● WHAT THIS TASK INVOLVES
When the line with "Task: Open Moncler Vezere Jacket thumbnail" appears below, start repeating lines exactly, and keep going through the line with "Task: Click the gdt_page symbol"; add nothing outside that span.

Stored records:
··········
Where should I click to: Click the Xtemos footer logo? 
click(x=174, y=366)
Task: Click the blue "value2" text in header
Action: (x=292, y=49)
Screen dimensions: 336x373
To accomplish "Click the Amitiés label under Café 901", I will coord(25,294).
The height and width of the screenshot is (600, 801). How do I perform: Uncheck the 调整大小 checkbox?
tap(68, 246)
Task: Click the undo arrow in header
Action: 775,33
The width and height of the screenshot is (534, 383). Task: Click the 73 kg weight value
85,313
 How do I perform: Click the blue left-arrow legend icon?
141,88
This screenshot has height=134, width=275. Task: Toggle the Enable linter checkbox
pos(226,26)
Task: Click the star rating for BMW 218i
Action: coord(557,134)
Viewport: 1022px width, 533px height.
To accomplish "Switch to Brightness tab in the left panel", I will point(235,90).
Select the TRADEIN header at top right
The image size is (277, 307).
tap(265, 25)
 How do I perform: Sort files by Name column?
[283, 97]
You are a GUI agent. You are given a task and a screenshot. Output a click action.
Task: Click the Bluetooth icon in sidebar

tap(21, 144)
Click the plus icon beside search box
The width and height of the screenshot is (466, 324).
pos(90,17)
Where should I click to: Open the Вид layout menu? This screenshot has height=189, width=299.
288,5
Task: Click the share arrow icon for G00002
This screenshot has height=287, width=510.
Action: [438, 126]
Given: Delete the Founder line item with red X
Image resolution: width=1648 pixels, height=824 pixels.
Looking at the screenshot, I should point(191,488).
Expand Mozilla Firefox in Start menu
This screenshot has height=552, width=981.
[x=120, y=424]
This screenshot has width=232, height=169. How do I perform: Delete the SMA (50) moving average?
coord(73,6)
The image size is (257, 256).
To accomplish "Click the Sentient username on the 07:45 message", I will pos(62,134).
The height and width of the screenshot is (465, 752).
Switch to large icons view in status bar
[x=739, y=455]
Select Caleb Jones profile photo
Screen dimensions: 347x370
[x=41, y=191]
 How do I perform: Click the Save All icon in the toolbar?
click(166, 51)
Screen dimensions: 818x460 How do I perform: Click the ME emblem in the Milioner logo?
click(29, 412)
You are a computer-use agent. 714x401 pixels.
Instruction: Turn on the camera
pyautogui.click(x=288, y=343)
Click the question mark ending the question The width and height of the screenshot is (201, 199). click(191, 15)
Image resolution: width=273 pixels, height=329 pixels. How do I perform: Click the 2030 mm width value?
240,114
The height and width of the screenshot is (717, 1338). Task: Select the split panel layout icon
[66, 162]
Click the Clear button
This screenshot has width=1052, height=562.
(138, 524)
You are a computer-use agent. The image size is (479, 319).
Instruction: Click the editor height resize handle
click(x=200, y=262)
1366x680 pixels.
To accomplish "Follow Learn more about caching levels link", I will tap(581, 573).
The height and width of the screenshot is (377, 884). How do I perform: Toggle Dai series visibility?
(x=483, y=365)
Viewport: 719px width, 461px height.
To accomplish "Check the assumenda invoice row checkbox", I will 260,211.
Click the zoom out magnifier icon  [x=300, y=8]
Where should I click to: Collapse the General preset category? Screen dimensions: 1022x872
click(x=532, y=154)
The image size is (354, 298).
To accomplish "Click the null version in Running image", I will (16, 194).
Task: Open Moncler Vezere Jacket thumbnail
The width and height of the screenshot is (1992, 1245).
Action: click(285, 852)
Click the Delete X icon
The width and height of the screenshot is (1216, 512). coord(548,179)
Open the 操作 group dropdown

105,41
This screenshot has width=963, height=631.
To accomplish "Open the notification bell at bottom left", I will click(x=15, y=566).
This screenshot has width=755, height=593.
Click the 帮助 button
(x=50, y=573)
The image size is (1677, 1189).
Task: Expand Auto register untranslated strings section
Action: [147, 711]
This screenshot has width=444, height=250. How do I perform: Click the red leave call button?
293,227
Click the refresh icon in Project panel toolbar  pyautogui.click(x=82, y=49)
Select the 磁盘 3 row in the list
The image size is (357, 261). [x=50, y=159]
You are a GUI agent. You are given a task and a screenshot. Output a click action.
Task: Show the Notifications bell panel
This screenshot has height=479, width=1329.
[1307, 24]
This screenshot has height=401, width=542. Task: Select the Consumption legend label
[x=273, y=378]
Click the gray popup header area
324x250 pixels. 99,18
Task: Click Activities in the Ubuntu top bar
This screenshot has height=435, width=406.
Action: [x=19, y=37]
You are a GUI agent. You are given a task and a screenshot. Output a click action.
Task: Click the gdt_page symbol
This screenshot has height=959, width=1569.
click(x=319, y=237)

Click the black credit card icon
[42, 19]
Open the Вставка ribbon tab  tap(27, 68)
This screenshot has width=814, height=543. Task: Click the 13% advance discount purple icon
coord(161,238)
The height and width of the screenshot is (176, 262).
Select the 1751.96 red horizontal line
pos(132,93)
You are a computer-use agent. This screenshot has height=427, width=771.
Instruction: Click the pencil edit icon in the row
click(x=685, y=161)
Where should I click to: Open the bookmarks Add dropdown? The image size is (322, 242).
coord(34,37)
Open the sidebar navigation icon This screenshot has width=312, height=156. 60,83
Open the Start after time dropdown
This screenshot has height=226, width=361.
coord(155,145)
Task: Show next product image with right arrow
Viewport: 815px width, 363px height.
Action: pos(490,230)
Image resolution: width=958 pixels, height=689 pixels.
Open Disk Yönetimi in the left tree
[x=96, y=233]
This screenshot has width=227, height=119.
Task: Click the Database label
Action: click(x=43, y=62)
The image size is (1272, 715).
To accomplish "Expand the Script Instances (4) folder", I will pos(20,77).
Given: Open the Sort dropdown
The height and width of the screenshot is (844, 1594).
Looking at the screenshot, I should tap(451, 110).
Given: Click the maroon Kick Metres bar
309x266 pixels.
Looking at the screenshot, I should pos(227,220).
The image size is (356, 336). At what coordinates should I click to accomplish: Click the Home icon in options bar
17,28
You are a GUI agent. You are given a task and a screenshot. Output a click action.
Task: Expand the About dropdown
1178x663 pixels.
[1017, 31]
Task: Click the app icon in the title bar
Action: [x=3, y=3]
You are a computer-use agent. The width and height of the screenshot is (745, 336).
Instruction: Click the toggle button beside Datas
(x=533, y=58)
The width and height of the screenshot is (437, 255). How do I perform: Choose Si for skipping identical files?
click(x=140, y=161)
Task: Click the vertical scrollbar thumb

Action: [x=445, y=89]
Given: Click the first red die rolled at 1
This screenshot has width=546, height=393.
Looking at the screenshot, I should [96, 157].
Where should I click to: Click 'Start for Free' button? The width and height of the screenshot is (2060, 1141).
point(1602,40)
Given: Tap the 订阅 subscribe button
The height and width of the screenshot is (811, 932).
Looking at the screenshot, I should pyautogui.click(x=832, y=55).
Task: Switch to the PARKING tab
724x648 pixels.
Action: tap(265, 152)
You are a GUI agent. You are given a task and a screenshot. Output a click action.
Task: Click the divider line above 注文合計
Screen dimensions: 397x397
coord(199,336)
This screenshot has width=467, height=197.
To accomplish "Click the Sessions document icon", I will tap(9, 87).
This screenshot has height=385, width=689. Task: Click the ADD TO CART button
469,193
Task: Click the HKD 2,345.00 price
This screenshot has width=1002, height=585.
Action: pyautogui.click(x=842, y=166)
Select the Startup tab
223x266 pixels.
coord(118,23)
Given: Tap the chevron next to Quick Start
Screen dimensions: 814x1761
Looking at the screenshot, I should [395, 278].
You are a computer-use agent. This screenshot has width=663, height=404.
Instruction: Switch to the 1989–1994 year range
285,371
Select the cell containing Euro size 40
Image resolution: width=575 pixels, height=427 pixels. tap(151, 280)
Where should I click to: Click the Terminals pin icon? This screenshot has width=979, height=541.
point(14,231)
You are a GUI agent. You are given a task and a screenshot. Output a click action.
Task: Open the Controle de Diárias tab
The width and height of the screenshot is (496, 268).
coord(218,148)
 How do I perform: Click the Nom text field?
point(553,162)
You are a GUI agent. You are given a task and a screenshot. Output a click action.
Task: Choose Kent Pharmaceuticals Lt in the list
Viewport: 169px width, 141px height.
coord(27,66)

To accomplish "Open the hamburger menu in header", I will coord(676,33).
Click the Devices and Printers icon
··········
● SOLUTION TO THIS PROBLEM
Task: Open Moncler Vezere Jacket thumbnail
The width and height of the screenshot is (1992, 1245).
Action: click(285, 852)
Click the Delete X icon
The width and height of the screenshot is (1216, 512). coord(548,179)
Open the 操作 group dropdown

105,41
This screenshot has width=963, height=631.
To accomplish "Open the notification bell at bottom left", I will click(x=15, y=566).
This screenshot has width=755, height=593.
Click the 帮助 button
(x=50, y=573)
The image size is (1677, 1189).
Task: Expand Auto register untranslated strings section
Action: [147, 711]
This screenshot has width=444, height=250. How do I perform: Click the red leave call button?
293,227
Click the refresh icon in Project panel toolbar  pyautogui.click(x=82, y=49)
Select the 磁盘 3 row in the list
The image size is (357, 261). [x=50, y=159]
You are a GUI agent. You are given a task and a screenshot. Output a click action.
Task: Show the Notifications bell panel
This screenshot has height=479, width=1329.
[1307, 24]
This screenshot has height=401, width=542. Task: Select the Consumption legend label
[x=273, y=378]
Click the gray popup header area
324x250 pixels. 99,18
Task: Click Activities in the Ubuntu top bar
This screenshot has height=435, width=406.
Action: [x=19, y=37]
You are a GUI agent. You are given a task and a screenshot. Output a click action.
Task: Click the gdt_page symbol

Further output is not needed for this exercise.